Zitierter Textauszug —
Eine neue ökonomische Institution
Um Bitcoin in seiner kleinsten Einheit zu erklären, haben wir zu Beginn dieses Artikels bei den Bits und Bytes, der Information angesetzt. Auf grösstmöglicher Ebene, der makroökonomischen Stufe ist Bitcoin nicht weniger abstrakt einzuordnen: Bitcoin ist eine neue ökonomische Institution.
So sind öffentliche, erlaubnisfreie Blockchains wie Bitcoin eine neue Grundlagentechnologie zur Koordination menschlicher Interaktion. In ihrer grundlegendsten Form handelt es sich dabei um sogenannte Ledgers. Andere Institutionen wie Banken, Versicherungen, Konzerne und Staaten bilden heute das Fundament von Wirtschaft und Gesellschaft. Auch sie sind letztlich Ledger, die es uns erlauben, über soziale Handlungen und Fakten Buch zu führen.
Seit der Entdeckung Bitcoins verfügt die Menschheit erstmals über eine neue Innovation zur sozioökonomischen Koordination. Als dezentralisierte Ledger stellen System wie Bitcoin eine neue Klasse kryptoökonomischer Organisationseinheiten dar. Sie sind global dezentralisierte, nicht-staatliche Institutionen, die vollständig im Cyberspace exis- tieren und durch die Kombination von Kryptographie, Anreizen und sozialem Konsens aufrechterhalten werden.
Zusammenfassend lässt sich sagen: Bitcoin ist ein Internetprotokoll, das ein Peer-to-Peer Zahlungsnetzwerk schafft. Letzteres verfügt über ein gleichnamiges digitales Asset, das dem direkten Tausch und Transfer von Wert innerhalb es Netzwerkes dient und dabei ohne zentrale Intermediäre auskommt. Eine Anreizstruktur und ein Konsensus-Mechanismus, intakt gehalten durch Mathematik und Kryptografie, schaffen ein eigenständiges System. Bitcoin ist somit mehr als nur eine digitale Kryptowährung – und sollte daher auch mehr Aufmerksamkeit verdient haben.

Übungsaufgabe 1 — Wodurch werden dezentralisierte Ledger wie Bitcoin laut dem Textauszug über Bitcoin aufrechterhalten?

(Datensätze zum Auffinden beschriebener Elemente)

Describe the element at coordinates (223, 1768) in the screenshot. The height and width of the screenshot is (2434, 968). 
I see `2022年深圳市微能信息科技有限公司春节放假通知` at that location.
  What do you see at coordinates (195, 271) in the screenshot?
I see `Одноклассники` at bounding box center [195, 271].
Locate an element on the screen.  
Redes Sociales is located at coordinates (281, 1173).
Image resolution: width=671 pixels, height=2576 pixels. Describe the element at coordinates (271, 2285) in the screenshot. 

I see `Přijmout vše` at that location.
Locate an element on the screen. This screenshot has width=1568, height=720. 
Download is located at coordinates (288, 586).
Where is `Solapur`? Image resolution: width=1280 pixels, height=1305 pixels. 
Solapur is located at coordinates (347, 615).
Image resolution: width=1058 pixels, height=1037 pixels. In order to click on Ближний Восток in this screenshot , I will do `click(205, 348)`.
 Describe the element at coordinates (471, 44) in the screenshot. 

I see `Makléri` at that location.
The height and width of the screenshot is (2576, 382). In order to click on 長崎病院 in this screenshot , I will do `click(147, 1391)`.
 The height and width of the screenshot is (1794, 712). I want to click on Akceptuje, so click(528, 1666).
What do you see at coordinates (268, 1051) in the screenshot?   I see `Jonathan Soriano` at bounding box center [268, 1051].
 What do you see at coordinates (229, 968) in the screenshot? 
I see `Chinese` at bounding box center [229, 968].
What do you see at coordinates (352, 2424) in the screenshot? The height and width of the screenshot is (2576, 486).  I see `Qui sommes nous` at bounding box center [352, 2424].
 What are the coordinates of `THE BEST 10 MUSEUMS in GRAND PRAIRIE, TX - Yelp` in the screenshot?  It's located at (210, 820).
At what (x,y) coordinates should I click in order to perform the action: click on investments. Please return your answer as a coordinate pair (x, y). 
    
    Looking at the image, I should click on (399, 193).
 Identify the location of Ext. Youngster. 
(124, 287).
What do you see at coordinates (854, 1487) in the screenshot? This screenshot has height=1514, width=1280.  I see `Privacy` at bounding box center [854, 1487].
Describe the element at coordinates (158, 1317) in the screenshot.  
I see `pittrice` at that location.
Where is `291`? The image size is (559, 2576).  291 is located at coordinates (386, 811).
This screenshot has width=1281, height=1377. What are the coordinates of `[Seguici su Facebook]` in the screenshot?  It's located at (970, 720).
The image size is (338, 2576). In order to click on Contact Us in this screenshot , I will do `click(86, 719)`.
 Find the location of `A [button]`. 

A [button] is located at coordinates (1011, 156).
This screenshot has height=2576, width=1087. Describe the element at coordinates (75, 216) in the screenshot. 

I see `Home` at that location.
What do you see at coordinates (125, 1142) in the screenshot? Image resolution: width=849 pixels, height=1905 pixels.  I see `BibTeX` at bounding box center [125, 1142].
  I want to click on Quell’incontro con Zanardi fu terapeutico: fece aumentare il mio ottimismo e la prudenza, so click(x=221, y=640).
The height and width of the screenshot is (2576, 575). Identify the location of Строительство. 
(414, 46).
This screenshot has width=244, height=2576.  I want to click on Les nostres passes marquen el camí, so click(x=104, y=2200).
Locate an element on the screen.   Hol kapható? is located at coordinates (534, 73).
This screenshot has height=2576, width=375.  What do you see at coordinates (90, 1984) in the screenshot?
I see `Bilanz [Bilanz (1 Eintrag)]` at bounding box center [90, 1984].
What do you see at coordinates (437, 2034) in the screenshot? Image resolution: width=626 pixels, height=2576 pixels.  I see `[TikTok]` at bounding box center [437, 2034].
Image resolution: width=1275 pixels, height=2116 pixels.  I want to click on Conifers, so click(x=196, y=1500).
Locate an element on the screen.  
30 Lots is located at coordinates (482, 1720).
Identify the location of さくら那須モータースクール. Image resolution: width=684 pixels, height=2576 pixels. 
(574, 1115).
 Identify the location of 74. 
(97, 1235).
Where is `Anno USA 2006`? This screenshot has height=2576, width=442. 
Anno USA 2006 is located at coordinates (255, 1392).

Übungsaufgabe 2 — Ordne bitte aus den Zeilen oben alles, was von der Zeile mit „At what (x,y)“ bis zur Zeile mit „center [90, 1984].“ steht, als nummerierte Liste ohne Leerzeilen an. Beide Grenzzeilen gehören dazu.

Lösung 1 — Durch die Kombination von Kryptographie, Anreizen und sozialem Konsens.

Lösung 2 —
1. At what (x,y) coordinates should I click in order to perform the action: click on investments. Please return your answer as a coordinate pair (x, y). 
2.     Looking at the image, I should click on (399, 193).
3.  Identify the location of Ext. Youngster. 
4. (124, 287).
5. What do you see at coordinates (854, 1487) in the screenshot? This screenshot has height=1514, width=1280.  I see `Privacy` at bounding box center [854, 1487].
6. Describe the element at coordinates (158, 1317) in the screenshot.  
7. I see `pittrice` at that location.
8. Where is `291`? The image size is (559, 2576).  291 is located at coordinates (386, 811).
9. This screenshot has width=1281, height=1377. What are the coordinates of `[Seguici su Facebook]` in the screenshot?  It's located at (970, 720).
10. The image size is (338, 2576). In order to click on Contact Us in this screenshot , I will do `click(86, 719)`.
11.  Find the location of `A [button]`. 
12. A [button] is located at coordinates (1011, 156).
13. This screenshot has height=2576, width=1087. Describe the element at coordinates (75, 216) in the screenshot. 
14. I see `Home` at that location.
15. What do you see at coordinates (125, 1142) in the screenshot? Image resolution: width=849 pixels, height=1905 pixels.  I see `BibTeX` at bounding box center [125, 1142].
16.   I want to click on Quell’incontro con Zanardi fu terapeutico: fece aumentare il mio ottimismo e la prudenza, so click(x=221, y=640).
17. The height and width of the screenshot is (2576, 575). Identify the location of Строительство. 
18. (414, 46).
19. This screenshot has width=244, height=2576.  I want to click on Les nostres passes marquen el camí, so click(x=104, y=2200).
20. Locate an element on the screen.   Hol kapható? is located at coordinates (534, 73).
21. This screenshot has height=2576, width=375.  What do you see at coordinates (90, 1984) in the screenshot?
22. I see `Bilanz [Bilanz (1 Eintrag)]` at bounding box center [90, 1984].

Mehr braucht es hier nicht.